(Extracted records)

┌────────

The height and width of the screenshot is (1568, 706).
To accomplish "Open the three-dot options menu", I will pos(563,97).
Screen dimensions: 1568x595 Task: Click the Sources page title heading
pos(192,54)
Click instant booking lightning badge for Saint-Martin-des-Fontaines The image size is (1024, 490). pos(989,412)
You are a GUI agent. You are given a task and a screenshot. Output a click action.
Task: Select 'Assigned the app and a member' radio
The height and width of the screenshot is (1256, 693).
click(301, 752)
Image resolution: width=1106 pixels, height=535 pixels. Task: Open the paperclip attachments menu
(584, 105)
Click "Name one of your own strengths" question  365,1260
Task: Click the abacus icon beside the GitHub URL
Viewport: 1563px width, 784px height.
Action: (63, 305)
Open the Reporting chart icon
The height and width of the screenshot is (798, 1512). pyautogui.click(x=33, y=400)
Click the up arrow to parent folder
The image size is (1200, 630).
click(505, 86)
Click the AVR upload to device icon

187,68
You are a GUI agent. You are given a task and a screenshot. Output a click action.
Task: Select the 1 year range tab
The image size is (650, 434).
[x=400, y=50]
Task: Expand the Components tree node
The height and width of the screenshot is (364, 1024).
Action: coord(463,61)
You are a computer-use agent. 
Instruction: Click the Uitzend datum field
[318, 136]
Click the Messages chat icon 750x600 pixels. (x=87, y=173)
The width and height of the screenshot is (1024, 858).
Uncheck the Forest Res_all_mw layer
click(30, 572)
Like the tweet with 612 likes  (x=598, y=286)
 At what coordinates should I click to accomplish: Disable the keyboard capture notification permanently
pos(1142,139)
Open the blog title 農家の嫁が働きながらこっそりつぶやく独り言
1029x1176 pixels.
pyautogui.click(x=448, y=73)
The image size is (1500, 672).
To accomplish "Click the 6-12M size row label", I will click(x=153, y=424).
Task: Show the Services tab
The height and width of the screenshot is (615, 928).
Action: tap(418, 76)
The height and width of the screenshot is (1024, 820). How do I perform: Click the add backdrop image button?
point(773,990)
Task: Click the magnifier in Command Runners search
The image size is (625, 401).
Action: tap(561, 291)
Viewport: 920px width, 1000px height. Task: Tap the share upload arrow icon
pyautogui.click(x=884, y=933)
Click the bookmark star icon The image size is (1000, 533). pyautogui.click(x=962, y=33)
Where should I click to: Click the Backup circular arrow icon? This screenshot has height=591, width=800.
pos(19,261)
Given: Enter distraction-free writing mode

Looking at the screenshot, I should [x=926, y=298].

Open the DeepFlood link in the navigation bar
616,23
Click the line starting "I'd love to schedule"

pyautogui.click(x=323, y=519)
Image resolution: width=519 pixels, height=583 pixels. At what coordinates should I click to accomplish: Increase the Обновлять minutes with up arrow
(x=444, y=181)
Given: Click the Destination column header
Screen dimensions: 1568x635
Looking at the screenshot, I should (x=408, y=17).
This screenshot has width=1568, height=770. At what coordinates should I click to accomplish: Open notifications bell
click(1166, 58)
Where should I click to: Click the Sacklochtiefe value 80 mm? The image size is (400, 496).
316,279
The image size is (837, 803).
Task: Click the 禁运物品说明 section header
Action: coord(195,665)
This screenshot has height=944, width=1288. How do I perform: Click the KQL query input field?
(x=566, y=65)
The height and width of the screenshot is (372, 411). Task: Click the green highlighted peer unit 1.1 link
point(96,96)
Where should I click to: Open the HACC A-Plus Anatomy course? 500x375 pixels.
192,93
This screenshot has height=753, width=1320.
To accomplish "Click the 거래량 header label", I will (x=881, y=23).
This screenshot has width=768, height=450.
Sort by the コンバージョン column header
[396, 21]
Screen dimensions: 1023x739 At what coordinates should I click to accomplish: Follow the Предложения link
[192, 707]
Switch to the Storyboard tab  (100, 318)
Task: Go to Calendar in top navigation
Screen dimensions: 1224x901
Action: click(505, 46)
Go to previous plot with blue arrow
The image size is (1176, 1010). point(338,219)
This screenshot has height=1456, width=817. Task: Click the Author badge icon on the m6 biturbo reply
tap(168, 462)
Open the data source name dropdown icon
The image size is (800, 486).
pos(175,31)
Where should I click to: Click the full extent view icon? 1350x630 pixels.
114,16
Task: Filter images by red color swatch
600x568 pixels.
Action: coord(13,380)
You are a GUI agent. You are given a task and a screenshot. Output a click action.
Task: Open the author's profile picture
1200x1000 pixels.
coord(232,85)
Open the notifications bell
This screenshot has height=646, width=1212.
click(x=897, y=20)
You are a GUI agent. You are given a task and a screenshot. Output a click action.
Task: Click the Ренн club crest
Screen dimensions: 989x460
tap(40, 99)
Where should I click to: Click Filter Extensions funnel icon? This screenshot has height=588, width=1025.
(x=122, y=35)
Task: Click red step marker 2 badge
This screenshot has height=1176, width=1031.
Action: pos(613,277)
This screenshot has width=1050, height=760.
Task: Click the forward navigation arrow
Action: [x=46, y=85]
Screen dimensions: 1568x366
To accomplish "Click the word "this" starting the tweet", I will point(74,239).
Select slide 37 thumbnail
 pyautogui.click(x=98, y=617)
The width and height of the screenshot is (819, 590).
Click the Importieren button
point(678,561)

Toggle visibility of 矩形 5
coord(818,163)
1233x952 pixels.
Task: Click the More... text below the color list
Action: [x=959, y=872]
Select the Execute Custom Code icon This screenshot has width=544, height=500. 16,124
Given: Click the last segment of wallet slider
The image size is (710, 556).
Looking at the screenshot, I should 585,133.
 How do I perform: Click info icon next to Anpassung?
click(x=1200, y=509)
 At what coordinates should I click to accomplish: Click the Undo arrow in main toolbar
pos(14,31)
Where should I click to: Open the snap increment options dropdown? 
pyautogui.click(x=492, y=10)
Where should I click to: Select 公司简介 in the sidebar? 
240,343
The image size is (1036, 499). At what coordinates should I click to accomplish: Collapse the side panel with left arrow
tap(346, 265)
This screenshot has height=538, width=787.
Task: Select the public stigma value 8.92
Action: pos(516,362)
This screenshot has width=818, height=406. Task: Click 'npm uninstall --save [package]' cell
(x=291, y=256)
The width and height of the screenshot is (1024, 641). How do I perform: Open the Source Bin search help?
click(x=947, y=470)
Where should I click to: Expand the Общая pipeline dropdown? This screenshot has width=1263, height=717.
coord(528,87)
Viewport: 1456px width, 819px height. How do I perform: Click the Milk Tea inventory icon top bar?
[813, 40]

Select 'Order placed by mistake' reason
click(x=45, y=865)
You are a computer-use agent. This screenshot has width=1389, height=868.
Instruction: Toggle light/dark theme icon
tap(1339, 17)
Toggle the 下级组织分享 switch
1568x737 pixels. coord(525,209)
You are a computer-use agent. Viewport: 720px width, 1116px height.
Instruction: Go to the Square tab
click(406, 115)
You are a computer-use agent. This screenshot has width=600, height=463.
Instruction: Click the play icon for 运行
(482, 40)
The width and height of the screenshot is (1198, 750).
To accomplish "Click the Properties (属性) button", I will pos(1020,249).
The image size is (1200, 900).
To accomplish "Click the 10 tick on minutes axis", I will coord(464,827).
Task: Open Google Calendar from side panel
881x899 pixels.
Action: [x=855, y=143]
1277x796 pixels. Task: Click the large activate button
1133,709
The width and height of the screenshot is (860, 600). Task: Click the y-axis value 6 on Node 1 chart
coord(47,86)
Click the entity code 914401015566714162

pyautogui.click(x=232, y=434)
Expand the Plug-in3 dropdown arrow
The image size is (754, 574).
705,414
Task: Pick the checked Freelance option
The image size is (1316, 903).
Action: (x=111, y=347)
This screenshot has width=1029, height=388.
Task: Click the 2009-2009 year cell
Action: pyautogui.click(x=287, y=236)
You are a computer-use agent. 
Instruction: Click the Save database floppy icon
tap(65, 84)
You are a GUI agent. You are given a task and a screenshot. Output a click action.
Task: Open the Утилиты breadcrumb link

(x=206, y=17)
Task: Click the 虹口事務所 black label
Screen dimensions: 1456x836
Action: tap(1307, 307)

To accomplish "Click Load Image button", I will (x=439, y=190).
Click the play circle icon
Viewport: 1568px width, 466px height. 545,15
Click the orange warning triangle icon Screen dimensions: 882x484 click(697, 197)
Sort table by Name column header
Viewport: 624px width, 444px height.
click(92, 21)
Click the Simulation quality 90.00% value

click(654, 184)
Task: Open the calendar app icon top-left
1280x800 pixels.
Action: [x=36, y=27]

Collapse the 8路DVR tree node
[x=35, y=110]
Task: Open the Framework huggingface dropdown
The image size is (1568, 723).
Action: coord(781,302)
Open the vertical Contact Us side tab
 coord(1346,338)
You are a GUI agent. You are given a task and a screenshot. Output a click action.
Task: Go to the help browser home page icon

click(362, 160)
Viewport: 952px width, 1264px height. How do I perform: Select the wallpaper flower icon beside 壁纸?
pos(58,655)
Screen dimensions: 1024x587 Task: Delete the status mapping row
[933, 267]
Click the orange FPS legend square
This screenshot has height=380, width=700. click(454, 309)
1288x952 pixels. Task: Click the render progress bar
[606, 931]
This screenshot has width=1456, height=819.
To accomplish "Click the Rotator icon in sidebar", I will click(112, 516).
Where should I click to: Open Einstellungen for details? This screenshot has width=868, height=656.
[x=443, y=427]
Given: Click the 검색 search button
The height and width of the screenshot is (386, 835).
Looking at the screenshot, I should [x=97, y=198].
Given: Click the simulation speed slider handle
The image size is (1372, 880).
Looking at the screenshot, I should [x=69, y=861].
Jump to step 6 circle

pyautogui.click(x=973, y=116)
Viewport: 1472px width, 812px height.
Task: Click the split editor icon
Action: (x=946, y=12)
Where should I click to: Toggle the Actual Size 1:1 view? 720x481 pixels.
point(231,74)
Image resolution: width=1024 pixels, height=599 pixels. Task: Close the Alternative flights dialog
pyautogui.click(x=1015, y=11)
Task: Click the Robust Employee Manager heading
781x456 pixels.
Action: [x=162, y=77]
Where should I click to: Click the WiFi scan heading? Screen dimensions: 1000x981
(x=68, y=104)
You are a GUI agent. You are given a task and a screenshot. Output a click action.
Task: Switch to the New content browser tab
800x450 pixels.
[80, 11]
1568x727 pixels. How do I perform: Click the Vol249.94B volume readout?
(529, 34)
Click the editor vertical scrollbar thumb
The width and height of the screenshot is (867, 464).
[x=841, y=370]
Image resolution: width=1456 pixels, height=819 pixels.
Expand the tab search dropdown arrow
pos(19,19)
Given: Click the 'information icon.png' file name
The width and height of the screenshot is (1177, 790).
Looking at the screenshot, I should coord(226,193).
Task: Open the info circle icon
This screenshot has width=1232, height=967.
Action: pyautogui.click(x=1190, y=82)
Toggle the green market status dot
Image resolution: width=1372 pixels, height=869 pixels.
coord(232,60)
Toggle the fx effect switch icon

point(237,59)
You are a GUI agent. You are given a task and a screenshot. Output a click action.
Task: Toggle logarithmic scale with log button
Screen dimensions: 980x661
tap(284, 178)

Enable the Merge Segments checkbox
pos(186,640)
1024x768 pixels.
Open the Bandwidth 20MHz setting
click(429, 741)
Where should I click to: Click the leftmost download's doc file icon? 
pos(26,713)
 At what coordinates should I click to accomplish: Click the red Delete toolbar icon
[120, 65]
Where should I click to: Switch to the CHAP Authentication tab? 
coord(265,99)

└────────

Working from the entries above, filter out every line that lacks "label" and copy what remains.

- [EXERCISE RESULT]:
To accomplish "Click the 6-12M size row label", I will click(x=153, y=424).
To accomplish "Click the 거래량 header label", I will (x=881, y=23).
Task: Click the 虹口事務所 black label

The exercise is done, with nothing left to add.